The distance from the center to each focus, denoted by $$c$$, is calculated using the relationship $$c^2 = a^2 - b^2$$. Once $$c$$ is found, the foci are located along the major axis.

$$c^2 = a^2 - b^2 = \frac{9}{16} - \frac{25}{121}$$

To subtract these fractions, find a common denominator, which is $$16 \times 121 = 1936$$.

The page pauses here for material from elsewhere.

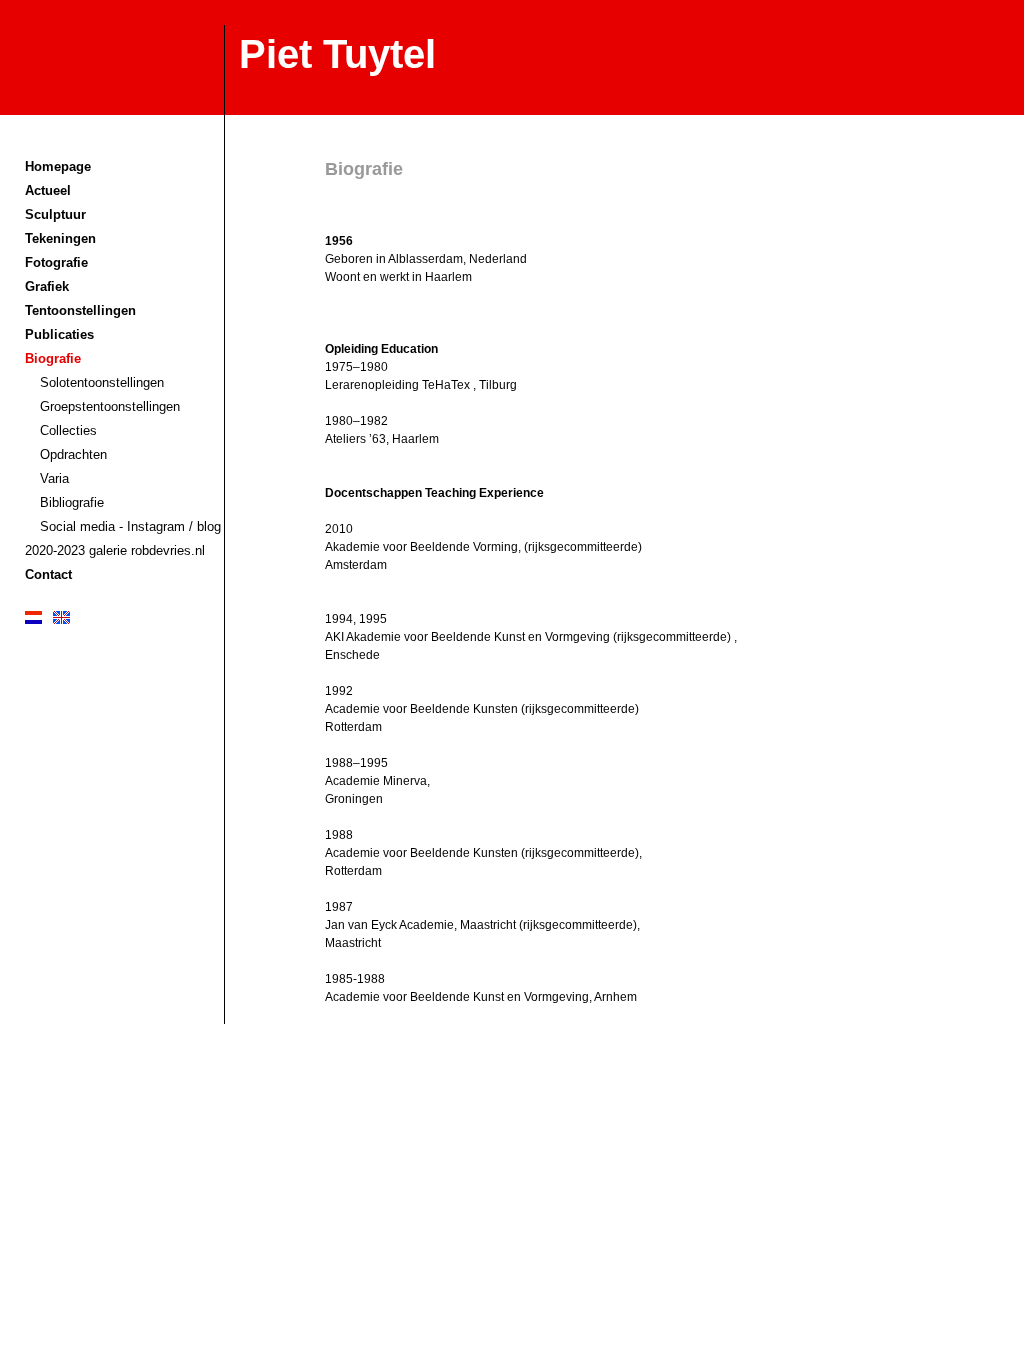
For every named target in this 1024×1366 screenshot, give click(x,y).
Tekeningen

$$c^2 = \frac{9 \times 121}{16 \times 121} - \frac{25 \times 16}{121 \times 16} = \frac{1089}{1936} - \frac{400}{1936} = \frac{689}{1936}$$

$$c = \sqrt{\frac{689}{1936}} = \frac{\sqrt{689}}{\sqrt{1936}} = \frac{\sqrt{689}}{44}$$

Since the major axis is vertical, the foci are at $$(h, k \pm c)$$.

$$\text{Foci} = (0, 0 \pm \frac{\sqrt{689}}{44}) = (0, \frac{\sqrt{689}}{44}) \text{ and } (0, -\frac{\sqrt{689}}{44})$$

**step5 Determine the Domain and Range**

The domain of an ellipse is the set of all possible x-values, and the range is the set of all possible y-values. These are determined by the extent of the ellipse along its axes.

$$\text{Domain} = [h-b, h+b] = [0 - \frac{5}{11}, 0 + \frac{5}{11}] = [-\frac{5}{11}, \frac{5}{11}]$$

$$\text{Range} = [k-a, k+a] = [0 - \frac{3}{4}, 0 + \frac{3}{4}] = [-\frac{3}{4}, \frac{3}{4}]$$

**step6 Graph the Ellipse**

To graph the ellipse by hand, first plot the center at $$(0,0)$$. Then, plot the vertices at $$(0, 3/4)$$ and $$(0, -3/4)$$ and the co-vertices at $$(5/11, 0)$$ and $$(-5/11, 0)$$. Since $$3/4 = 0.75$$ and $$5/11 \approx 0.45$$, the ellipse is taller than it is wide. Finally, draw a smooth curve connecting these four points to form the ellipse.